Araç, uzun bir yolculuğun ardından üzerinde Londra caddesi yazan çivit mavi evin tam karşısında durdu. Şöföre ücretini ödedim ve araçtan indim. Sağlı sollu insan kuyruğunun olduğu ‘’La Casa Azul’’ diye de adlandırılan  bu çivit mavisi ev Frida Kahlo’nun  evi. 


Frida Kahlo, yine bir yağmur mevsiminde, 6 Temmuz 1907’de dünyaya gözlerini açtı. Ancak, yıllar sonra

-‘’benim doğum günüm 7 Temmuz 1910’’ 

yani Meksika devrim tarihidir diyecek kadar da, ülkesine bağlı ve  kendine özgüveni yüksek bir kadındı. Dört kız kardeşten biri olarak, yerli bir anne ile Macar kökenli bir babadan dünyaya gelmiş ve çocukluğu çok zor geçmişti. Çocuk felci geçirmesi ve bunun sonucunda bir bacağının kısa kalması, arkadaşları tarafından ‘Tatahta Bacak Frida, Tahta Bacak Frida…”  diye alay edilmesi, küçümsenmesi ve bu sesle bir ömür boyu mücadele etmesi… 
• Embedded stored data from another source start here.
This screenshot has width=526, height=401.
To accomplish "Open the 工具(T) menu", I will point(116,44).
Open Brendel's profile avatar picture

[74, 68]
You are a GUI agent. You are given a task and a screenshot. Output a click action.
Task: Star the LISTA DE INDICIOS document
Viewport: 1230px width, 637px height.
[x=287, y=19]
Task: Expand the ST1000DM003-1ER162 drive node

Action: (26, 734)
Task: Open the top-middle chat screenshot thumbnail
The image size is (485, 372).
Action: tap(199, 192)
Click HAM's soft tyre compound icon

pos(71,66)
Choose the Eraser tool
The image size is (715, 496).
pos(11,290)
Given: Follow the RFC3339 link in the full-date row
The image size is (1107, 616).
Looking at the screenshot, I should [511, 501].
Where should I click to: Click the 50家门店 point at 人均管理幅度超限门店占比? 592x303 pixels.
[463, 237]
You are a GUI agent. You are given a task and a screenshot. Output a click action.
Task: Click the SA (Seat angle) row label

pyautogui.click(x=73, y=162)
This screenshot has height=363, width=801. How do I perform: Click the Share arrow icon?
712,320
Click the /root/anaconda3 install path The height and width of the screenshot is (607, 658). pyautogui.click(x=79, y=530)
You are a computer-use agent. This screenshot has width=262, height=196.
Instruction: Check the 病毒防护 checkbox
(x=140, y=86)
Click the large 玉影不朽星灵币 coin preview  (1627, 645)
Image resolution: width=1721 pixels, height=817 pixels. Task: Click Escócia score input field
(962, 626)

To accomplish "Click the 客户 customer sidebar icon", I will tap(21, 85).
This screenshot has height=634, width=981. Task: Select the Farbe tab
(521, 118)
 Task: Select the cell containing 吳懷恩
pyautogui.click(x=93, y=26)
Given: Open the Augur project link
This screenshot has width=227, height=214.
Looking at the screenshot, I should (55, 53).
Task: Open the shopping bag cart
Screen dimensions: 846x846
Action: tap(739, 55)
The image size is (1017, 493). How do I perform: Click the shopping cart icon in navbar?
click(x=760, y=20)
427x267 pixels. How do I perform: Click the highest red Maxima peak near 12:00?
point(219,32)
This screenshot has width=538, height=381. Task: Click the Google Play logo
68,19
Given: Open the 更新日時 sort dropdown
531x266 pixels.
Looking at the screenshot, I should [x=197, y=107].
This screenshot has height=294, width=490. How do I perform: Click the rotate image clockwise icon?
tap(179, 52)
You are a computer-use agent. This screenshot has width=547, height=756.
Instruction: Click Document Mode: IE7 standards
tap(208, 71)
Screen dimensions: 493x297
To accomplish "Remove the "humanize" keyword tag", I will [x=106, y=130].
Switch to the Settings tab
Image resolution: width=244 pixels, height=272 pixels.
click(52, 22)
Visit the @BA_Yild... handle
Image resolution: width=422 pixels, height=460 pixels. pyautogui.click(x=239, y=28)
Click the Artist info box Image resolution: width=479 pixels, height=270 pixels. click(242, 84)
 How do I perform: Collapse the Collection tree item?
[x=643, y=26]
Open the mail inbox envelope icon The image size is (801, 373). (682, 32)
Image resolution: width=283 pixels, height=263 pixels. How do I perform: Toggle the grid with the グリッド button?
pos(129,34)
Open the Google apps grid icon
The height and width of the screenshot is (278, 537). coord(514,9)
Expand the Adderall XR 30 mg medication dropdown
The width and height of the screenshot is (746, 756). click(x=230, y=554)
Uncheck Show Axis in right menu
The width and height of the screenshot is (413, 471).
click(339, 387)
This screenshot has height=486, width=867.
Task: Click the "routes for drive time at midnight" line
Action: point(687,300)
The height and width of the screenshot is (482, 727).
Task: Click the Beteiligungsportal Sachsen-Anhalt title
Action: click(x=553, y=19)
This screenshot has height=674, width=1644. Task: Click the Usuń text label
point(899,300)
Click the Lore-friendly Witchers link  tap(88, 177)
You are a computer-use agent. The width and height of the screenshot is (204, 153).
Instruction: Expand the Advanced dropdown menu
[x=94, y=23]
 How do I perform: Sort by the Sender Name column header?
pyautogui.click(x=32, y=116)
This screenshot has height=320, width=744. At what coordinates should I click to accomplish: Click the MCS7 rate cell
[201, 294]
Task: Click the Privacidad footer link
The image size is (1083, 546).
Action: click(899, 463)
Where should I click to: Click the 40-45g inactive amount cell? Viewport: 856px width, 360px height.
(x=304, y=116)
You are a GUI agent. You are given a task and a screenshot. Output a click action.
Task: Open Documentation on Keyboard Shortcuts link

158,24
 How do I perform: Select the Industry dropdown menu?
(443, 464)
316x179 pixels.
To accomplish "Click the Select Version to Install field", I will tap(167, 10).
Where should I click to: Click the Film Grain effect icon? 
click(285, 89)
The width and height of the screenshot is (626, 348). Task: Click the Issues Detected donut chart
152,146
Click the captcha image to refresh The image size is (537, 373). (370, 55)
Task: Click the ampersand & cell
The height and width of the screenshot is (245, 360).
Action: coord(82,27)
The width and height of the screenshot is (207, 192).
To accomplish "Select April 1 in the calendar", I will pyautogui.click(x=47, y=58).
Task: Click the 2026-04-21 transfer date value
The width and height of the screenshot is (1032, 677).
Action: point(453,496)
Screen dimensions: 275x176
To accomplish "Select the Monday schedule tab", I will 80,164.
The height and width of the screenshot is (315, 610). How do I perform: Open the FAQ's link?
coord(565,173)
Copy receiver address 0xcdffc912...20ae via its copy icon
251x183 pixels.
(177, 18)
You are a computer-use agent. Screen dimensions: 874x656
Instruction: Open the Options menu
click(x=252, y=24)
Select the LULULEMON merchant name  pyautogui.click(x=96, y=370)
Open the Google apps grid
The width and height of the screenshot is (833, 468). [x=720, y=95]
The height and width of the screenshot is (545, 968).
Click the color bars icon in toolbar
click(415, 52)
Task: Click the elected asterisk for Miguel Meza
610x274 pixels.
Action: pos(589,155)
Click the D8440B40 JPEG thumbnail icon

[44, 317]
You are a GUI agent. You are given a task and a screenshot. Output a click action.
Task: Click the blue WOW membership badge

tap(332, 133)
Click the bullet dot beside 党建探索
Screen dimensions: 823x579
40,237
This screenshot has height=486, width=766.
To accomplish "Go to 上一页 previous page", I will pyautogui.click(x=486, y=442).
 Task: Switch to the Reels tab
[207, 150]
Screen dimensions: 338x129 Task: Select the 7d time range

Frida’nın kavrama yeteneği çok yüksekti. Ulusal Hazırlık Okulu’na kabul edilen ilk kadın öğrenciydi. Bu okul onun görüşünü, ufkunu çok değiştirmiş, aynı zamanda onu edebiyat ve sanat ile tanıştırmıştı.     


18 yaşındaydı Frida, okuldan çıkmış eve gidiyordu. Bindiği otobüsün yaşamını değiştirecek bir  yolculuğa çıktığından habersizdi. Aniden, büyük bir gürültü oldu. Önce ne olduğunu anlamadı Frida, sonra vucudunda bir sıcaklık  olduğunu hisseti. Sıcak bir kan bacaklarından yere akarken, otobüstekilerin feryatları ve çığlıkları içinde, bir tramvayın bindiği otobüse çarptığını anladı. İşin kötü olan yanı da, tramvayın bir demirinin, Frida’nın kalçasından girmiş, diğer  taraftan çıkmış olmasıydı. 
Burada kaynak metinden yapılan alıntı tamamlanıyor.